For surgical patients, the answer is "Yes."
A recent study from England found
that mortality rates for patients admitted with high-risk general surgery
diagnoses were significantly lower in National Health Service Trust hospitals
that used more CT scans and ultrasounds and had more ICU beds.
During the first decade of this century, nearly 368,000
patients were admitted as emergencies to English hospitals with surgical diagnoses
carrying mortality rates in excess of 5%.
The diseases were bowel obstruction, liver/biliary
conditions, hernias with obstruction or gangrene, peritonitis, gastrointestinal
ulcers, perforated diverticulitis, bowel ischemia and miscellaneous diagnoses.
The 30-day risk-adjusted in-hospital mortality rate for the eight
illnesses was 15.5% with a range of 9.2% in low-mortality hospital trusts (LMHTs)
to 18.2% in high mortality hospital trusts (HMHTs). An operation was performed
in 37.4% of patients, and 14.9% were readmitted within 28 days.
Three factors significantly differentiated LMHTs from HMHTs:
LMHTs had 20 ICU beds per 1000 beds vs. 14 for HMHTs, p =
0.017.
LMHTs performed 24.6 CT scans per bed per year vs. 17.2 for HMHTs,
p < 0.001.
LMHTs performed 42.5 ultrasounds per bed per year vs. 30 for
HMHTs, p < 0.001.
Some limitations of the study included the fact that it was
based on administrative data. There was no way to determine if the increased
use of imaging or availability of ICU beds had a direct effect on patients
admitted with emergency surgical diagnoses. Also, variables such as delays in
surgery or competence of surgeons could not be investigated.
Despite its limitations, this study is provocative.
No doubt the HMHT hospitals, which have fewer ICU beds and perform
fewer imaging studies, are not as expensive.
But the study suggests that if you have the misfortune to
arrive at an HMHT hospital with one of the surgical diagnoses listed above, you
may have twice the chance of dying than if you had gone to an LMHT hospital that
utilizes more resources.
This
study is supported by a Viewpoint article in October's JAMA Surgery which
looked at two studies of postoperative care in the UK and Europe. In both
papers, many seriously ill postoperative patients did not receive appropriate
levels of critical care. "Among patients who died during hospitalization after major surgical
procedures in the United Kingdom in 2001, approximately 8.5% were admitted to
an ICU at some point in their hospital stay. During the same period in the
United States, this figure was 7 times greater, 61%."

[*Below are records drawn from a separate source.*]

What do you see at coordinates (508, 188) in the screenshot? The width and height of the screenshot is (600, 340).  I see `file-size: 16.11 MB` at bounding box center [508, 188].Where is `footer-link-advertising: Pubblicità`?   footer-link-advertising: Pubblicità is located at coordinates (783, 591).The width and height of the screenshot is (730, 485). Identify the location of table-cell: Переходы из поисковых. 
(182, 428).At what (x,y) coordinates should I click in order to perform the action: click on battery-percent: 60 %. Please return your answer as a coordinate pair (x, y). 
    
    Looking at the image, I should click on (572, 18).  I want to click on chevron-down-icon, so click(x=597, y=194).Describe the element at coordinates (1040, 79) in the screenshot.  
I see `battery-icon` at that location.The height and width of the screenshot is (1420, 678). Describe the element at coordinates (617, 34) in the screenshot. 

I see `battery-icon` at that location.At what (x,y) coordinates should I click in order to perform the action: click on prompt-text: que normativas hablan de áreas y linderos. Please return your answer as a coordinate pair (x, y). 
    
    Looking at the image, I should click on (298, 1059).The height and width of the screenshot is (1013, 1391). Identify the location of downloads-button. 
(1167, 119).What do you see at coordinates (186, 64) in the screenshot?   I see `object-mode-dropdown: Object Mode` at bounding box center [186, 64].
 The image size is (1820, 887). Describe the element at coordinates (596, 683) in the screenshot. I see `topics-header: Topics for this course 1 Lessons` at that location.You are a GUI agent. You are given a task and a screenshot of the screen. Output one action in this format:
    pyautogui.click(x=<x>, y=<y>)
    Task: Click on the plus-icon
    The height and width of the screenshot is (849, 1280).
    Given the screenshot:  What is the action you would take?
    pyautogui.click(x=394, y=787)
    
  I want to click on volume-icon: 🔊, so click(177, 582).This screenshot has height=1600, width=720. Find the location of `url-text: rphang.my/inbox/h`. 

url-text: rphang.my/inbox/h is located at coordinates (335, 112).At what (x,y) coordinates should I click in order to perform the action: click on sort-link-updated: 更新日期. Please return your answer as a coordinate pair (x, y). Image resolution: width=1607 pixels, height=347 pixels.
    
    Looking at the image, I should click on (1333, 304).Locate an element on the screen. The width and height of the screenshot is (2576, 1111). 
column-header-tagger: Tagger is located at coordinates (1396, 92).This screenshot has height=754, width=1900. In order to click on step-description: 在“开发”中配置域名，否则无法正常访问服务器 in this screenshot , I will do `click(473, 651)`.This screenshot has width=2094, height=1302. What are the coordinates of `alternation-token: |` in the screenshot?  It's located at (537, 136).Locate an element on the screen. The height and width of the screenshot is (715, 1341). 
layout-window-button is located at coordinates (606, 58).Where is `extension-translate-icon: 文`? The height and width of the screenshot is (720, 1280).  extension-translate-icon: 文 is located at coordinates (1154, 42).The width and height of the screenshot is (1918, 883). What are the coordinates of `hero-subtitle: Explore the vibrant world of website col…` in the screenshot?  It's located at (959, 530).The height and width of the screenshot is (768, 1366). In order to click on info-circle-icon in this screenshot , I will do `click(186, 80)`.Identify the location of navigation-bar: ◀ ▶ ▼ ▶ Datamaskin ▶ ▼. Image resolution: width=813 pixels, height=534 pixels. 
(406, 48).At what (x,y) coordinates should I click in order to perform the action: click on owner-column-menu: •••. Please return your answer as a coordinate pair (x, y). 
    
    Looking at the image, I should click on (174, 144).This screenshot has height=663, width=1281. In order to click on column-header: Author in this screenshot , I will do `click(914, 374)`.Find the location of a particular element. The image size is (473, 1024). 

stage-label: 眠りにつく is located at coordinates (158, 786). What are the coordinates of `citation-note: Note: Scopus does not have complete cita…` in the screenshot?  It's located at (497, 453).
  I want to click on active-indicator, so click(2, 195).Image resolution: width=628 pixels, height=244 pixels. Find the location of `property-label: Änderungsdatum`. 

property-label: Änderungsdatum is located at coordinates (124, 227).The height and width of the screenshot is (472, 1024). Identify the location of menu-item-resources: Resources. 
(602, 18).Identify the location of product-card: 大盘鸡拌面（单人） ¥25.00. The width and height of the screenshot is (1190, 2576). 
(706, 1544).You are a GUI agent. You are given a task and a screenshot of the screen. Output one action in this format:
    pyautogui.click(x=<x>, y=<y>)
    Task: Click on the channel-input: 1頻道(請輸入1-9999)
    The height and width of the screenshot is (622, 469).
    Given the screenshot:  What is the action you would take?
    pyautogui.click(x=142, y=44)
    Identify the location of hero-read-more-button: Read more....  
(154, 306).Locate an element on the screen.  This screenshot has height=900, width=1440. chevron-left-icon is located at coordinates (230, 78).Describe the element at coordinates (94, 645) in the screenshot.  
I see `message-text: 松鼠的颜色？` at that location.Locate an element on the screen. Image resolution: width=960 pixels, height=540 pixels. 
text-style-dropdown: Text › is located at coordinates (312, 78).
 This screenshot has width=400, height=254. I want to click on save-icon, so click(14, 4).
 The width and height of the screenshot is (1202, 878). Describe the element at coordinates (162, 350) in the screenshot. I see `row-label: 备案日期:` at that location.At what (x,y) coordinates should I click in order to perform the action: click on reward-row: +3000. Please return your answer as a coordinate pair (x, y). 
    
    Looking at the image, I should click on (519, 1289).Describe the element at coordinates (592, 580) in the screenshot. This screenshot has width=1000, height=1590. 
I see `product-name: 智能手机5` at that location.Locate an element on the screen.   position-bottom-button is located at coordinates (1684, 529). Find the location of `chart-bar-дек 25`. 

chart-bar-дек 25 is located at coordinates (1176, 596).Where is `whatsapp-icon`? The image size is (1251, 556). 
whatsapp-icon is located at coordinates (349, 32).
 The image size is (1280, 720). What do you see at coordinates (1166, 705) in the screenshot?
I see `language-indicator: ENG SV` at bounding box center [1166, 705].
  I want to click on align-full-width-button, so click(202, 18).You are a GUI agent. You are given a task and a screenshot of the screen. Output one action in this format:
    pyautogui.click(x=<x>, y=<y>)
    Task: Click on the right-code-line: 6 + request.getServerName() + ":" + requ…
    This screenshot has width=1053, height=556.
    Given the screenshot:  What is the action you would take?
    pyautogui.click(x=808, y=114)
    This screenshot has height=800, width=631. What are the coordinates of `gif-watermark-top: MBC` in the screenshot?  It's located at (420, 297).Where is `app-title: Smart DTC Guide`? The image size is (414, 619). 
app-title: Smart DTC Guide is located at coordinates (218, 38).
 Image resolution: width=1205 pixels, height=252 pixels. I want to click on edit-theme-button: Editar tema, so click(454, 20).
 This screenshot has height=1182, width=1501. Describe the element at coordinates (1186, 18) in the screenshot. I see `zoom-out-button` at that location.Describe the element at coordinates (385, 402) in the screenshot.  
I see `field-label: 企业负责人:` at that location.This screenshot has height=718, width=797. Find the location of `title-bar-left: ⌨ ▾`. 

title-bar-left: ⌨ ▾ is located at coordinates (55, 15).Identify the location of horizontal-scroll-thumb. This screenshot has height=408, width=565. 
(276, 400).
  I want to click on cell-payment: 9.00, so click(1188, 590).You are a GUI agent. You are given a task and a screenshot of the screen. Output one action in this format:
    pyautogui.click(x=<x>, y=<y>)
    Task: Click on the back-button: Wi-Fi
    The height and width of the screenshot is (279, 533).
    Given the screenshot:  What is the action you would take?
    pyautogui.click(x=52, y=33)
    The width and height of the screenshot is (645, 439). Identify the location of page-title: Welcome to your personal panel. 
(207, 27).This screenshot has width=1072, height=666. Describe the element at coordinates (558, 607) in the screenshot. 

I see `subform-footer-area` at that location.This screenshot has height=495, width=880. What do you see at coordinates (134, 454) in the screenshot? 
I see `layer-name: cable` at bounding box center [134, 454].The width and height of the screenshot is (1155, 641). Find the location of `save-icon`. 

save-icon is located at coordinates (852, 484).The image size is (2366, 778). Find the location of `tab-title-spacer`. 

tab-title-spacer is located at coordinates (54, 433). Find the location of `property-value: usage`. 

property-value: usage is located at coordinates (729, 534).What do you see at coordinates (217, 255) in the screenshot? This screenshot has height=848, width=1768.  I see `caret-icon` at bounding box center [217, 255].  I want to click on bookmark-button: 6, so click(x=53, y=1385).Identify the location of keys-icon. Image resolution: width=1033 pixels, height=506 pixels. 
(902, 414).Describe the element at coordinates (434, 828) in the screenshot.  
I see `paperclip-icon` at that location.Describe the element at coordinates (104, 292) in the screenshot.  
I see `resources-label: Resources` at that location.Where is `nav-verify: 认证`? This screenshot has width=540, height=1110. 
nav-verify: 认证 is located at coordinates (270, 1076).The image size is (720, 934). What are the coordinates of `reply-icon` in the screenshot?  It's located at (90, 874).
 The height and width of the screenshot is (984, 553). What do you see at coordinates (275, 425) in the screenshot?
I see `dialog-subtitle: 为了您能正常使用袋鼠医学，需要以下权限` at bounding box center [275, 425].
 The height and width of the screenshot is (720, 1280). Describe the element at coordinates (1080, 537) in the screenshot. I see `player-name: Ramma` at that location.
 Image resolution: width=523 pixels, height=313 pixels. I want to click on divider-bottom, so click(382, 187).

In the European study, only 5%
of surgery patients had planned admissions to intensive care, and 75% of those
who died postop did not spend any time in an ICU.
The authors added, "in
efforts to achieve good surgical outcomes, there really may be no free lunch:
tradeoffs between cost and quality are inherent to the contemporary delivery of
intraoperative and postoperative care."
What do you think?
5 comments:
If my patient were to crash, I would hope he/she would be in the ICU. There is less chance of a "failure to rescue," if already in intensive care. Time is of the essence if things are going south. If in doubt, a high-risk patient should be in the ICU -- that is what you would want for your own loved one.
No, doctors can't diagnose everything with their bare hands. Sometimes they need the US or the CT to make the diagnosis.
These studies are in accord with common sense.
P.S. Is the Oscar Wilde quote a sly dig at us, the anonymous ones?
First anon, thanks for commenting. I agree with you. Common sense, but everyone doesn't agree with the concept.
Second anon, no it's about me. I'm anonymous too.
Did the study look at differences between patients arriving in each type of trust and the staff who cared for them? Maybe the HMHT's treated sicker patients (ie, from poorer regions) and/or failed to attract good doctors.
The results were corrected for patient acuity. I don't think that the quality of the doctors was addressed. That is a difficult thing to assess.